Luc Tuymans Convicted of Plagiarism

Luc Tuymans. Photo courtesy of www.angusrshamal.com

 

Luc Tuymans. Photo courtesy of www.angusrshamal.com

Luc Tuymans. Photo courtesy of www.angusrshamal.com

Belgian artist Luc Tuymans has lost a legal battle in his home country over the alleged plagiarism of a photo of politician Jean-Marie Dedecker taken by Katrijn Van Giel. The photo was used to create his painting A Belgian Politician (2011). According to Belgian daily, De Morgen, Tuymans will be subject to a €500,000 ($579,000) fine if he makes any further reproductions of Van Giel’s work.

The existing painting is currently owned by Groupon co-founder Eric Lefkofsky. Hyperallergic further claims that the artist is barred from exhibiting A Belgian Politician under similar penalty. However, artnet News could not independently verify this information.

The penalty imposed by the court a full week before a verdict was initially expected is 10 times the damages originally requested by Van Giel’s lawyers. Tuymans did not deny using Van Giel’s image as the basis for his work. However, he claims that it was done to criticize “the move to the right wing in Belgian society,” according to his lawyer, who spoke to Flanders Today. The court did not agree with Tuymans’s estimation of his intent. Van Giel’s legal team said they had always found the parody claim “weak.”

Tuymans has subsequently announced that he will appeal the verdict. His lawyers write in a press release that appropriation of existing images is a central part of the artist’s practice, like numerous other contemporary artists. “How can an artist question the world with his art if he cannot use images from that world?” they ask. They go on to suggest that the ruling is unjust on the grounds of freedom of expression: “This verdict prohibits a form of contemporary art and deprives contemporary artists the right to express themselves.”

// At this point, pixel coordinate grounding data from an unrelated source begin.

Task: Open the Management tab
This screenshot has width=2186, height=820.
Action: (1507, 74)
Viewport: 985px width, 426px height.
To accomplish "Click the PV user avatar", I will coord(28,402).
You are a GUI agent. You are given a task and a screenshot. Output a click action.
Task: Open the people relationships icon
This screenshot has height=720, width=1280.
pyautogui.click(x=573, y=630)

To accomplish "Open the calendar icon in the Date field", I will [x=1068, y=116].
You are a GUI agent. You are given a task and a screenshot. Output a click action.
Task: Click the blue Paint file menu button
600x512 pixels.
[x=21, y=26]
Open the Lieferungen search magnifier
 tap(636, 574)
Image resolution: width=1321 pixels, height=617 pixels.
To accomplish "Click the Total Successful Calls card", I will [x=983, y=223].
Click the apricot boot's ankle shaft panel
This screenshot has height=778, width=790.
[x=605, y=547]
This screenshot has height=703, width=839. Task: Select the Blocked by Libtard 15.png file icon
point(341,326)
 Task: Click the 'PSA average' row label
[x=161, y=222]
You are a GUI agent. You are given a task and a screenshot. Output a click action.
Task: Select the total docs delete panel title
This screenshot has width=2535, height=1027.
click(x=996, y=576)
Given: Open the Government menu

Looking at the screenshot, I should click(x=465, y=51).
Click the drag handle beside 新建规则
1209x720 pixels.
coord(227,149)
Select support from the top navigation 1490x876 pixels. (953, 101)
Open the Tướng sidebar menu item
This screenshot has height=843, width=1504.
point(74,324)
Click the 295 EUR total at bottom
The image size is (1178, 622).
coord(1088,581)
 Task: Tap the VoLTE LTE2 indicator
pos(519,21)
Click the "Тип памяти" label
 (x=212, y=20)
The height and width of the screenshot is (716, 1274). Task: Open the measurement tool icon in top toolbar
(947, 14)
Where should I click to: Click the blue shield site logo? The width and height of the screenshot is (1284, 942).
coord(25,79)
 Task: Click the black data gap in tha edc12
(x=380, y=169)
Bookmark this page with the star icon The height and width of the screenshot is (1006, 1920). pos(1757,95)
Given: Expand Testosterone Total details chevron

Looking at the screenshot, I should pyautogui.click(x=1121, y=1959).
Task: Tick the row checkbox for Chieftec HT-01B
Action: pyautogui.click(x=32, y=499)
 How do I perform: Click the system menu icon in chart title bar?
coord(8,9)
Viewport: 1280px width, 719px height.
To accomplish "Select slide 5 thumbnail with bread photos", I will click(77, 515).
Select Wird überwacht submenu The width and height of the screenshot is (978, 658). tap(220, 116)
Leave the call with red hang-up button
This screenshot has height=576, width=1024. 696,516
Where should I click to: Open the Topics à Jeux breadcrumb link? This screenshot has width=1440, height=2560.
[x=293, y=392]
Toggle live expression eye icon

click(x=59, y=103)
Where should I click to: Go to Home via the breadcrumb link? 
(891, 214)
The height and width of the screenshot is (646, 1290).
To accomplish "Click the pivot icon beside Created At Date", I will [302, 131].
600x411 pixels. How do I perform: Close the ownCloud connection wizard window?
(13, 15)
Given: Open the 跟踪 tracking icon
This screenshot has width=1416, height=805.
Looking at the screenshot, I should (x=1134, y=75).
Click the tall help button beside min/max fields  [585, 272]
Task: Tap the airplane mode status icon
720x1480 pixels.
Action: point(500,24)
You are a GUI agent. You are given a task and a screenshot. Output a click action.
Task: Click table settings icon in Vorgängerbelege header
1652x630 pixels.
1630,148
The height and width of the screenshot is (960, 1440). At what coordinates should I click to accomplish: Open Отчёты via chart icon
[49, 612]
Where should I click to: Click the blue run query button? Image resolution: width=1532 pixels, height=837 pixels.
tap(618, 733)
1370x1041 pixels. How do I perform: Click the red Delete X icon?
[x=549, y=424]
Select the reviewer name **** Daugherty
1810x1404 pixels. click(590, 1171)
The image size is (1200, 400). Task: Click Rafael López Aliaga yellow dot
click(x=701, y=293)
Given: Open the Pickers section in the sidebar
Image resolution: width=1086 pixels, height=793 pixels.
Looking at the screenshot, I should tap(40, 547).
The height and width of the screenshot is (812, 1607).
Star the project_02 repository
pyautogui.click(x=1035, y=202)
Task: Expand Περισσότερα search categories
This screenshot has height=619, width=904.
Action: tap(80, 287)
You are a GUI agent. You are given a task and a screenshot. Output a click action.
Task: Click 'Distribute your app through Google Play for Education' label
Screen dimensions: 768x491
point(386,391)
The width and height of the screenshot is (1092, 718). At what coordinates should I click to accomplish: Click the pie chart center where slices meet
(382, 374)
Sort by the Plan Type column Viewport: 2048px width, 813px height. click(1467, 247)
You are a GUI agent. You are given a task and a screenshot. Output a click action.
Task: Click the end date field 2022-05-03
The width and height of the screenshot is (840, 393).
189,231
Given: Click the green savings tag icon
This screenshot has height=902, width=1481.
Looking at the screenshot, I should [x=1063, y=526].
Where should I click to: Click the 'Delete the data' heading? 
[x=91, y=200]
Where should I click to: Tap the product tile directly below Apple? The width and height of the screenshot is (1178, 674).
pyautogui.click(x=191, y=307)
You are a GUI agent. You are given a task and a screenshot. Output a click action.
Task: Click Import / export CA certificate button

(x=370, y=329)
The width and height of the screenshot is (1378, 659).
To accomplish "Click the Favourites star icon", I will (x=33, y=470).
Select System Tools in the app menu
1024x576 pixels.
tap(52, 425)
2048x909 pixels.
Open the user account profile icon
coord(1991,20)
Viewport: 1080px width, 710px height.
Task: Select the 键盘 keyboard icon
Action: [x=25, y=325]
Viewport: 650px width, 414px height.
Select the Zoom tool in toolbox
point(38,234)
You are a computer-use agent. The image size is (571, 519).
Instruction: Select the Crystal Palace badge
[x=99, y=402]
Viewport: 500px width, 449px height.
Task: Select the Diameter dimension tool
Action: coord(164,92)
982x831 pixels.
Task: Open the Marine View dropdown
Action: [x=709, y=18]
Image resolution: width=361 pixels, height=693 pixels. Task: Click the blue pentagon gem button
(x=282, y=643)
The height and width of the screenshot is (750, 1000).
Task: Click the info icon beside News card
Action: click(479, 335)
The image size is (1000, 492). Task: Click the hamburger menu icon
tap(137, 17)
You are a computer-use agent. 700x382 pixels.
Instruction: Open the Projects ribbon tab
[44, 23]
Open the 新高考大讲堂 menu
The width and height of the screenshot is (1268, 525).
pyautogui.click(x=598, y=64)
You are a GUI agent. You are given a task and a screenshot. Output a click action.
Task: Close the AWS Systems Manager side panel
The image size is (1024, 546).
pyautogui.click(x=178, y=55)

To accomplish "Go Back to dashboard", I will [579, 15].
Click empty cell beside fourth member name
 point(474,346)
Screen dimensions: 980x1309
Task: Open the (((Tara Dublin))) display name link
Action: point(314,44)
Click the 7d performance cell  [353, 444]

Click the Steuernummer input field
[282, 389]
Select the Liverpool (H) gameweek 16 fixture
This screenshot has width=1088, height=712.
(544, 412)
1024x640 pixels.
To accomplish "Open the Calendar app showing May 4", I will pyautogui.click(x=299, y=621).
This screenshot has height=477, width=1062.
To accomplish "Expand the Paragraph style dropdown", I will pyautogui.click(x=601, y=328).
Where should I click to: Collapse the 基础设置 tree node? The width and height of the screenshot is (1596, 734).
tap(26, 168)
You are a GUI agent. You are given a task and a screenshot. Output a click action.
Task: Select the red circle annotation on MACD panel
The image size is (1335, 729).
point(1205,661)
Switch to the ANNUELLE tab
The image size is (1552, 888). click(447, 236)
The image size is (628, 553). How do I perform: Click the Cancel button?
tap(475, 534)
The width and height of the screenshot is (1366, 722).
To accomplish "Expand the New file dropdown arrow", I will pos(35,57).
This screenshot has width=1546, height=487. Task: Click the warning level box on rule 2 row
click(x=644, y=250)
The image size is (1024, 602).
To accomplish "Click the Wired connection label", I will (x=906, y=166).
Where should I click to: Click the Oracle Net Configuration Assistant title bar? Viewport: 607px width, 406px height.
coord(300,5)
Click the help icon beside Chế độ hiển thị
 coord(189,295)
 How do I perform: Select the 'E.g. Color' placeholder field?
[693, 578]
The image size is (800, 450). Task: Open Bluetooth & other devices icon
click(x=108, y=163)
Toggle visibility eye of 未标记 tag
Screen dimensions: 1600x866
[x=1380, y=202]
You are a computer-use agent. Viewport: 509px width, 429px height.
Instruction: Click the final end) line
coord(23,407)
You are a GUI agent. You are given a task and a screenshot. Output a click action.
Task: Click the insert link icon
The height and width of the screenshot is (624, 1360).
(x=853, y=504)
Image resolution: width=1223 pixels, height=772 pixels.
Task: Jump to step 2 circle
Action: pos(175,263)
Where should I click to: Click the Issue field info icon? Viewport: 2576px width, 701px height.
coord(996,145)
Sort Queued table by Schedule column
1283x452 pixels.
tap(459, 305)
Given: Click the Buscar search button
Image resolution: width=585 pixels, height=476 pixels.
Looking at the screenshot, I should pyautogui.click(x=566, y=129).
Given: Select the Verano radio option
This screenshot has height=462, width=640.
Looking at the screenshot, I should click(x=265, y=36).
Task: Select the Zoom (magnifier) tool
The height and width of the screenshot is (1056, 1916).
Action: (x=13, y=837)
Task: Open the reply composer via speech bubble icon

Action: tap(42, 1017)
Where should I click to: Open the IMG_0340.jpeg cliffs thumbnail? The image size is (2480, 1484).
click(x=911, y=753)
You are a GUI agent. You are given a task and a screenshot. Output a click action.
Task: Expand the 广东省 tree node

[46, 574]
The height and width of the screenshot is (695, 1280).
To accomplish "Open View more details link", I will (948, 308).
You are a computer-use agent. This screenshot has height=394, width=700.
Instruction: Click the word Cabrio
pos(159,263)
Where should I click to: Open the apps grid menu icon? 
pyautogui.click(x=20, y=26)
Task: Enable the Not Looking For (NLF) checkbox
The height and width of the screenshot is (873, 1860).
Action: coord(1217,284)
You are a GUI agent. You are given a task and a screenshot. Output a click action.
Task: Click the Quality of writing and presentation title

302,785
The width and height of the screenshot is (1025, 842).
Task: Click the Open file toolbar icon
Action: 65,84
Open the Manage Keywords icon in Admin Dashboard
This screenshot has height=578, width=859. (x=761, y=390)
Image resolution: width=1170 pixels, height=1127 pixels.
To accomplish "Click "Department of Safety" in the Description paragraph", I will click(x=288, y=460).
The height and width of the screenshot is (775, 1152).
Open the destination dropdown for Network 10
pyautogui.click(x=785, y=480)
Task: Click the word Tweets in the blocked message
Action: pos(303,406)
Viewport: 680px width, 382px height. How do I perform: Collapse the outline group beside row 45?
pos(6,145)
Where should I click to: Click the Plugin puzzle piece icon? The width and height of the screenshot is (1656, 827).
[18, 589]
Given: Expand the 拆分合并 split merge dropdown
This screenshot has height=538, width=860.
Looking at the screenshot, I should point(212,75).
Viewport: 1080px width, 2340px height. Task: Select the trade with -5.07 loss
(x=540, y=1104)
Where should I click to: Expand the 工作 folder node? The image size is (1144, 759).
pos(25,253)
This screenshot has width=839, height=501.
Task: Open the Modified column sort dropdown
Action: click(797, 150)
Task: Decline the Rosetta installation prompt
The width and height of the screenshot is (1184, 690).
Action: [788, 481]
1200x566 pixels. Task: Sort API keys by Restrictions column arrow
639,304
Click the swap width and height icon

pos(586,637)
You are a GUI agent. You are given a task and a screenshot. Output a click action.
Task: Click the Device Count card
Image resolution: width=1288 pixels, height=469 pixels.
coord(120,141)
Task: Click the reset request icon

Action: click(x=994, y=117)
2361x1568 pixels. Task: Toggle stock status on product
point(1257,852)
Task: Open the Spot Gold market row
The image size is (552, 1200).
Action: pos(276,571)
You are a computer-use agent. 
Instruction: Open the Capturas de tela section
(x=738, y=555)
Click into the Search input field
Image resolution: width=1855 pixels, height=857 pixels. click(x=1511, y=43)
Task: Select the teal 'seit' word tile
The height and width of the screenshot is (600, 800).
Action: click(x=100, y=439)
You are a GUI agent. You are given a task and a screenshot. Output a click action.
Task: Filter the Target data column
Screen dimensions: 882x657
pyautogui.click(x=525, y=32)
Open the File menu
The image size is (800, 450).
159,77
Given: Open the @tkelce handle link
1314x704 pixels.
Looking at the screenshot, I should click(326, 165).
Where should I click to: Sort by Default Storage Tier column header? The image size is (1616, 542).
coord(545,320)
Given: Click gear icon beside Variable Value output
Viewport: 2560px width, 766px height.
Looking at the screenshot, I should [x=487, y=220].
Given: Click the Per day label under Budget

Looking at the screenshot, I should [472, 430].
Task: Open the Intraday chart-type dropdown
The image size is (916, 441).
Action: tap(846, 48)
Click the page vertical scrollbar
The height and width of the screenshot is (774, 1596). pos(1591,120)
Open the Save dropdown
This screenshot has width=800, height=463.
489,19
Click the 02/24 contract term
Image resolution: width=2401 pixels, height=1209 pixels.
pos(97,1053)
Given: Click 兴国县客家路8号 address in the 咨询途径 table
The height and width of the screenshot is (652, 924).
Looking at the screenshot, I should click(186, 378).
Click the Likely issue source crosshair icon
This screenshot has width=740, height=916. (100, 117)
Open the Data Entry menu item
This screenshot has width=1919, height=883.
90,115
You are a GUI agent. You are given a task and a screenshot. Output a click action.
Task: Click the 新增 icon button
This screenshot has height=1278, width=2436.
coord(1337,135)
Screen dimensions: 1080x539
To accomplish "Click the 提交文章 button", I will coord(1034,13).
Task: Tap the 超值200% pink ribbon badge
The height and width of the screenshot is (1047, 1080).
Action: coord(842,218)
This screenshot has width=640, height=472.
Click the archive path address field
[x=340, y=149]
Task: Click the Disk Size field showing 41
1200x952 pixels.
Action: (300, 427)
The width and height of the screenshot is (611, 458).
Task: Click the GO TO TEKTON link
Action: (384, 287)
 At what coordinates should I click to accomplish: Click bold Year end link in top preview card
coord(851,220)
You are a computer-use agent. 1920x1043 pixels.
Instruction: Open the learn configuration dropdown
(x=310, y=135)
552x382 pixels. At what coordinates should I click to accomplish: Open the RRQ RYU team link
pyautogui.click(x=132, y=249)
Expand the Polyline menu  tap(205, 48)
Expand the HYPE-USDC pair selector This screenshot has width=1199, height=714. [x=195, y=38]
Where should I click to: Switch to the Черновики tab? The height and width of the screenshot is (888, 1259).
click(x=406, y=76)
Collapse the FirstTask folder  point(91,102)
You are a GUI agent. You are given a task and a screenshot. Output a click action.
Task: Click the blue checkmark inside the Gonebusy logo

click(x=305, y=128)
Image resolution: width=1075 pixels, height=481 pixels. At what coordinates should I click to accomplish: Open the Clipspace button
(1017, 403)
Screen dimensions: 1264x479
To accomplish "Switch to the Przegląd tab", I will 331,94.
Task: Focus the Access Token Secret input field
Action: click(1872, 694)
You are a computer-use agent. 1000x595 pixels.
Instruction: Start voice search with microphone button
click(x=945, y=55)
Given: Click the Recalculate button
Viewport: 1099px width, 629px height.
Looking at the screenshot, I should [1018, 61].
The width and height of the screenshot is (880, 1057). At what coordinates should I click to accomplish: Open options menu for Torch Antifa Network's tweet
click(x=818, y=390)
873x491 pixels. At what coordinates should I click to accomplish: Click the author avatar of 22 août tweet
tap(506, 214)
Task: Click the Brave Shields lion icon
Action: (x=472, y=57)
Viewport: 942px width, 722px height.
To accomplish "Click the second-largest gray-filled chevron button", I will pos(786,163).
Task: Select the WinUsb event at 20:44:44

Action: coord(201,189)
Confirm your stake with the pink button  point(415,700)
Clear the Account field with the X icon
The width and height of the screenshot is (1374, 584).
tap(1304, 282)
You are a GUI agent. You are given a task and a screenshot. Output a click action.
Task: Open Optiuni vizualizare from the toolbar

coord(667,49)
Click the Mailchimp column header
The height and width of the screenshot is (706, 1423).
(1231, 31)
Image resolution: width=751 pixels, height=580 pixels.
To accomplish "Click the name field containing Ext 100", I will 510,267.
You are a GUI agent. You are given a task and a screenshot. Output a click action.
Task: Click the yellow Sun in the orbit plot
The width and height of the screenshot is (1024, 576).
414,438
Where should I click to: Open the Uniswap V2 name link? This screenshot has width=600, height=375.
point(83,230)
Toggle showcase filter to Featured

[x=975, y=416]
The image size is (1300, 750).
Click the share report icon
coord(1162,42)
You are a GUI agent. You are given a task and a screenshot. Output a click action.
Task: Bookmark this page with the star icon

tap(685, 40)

The verdict against Tuymans comes as Jeff Koons faces a similar lawsuit in France over his 1988 work Fait d’Hiver (see Jeff Koons Plagiarism Lawsuit Could Top Millions). It was the first of two Koons works from his “Banality” series, which have been the subject of plagiarism claims (see Jeff Koons Sued for Plagiarism and Second Plagiarism Claim Against Jeff Koons in Two Weeks).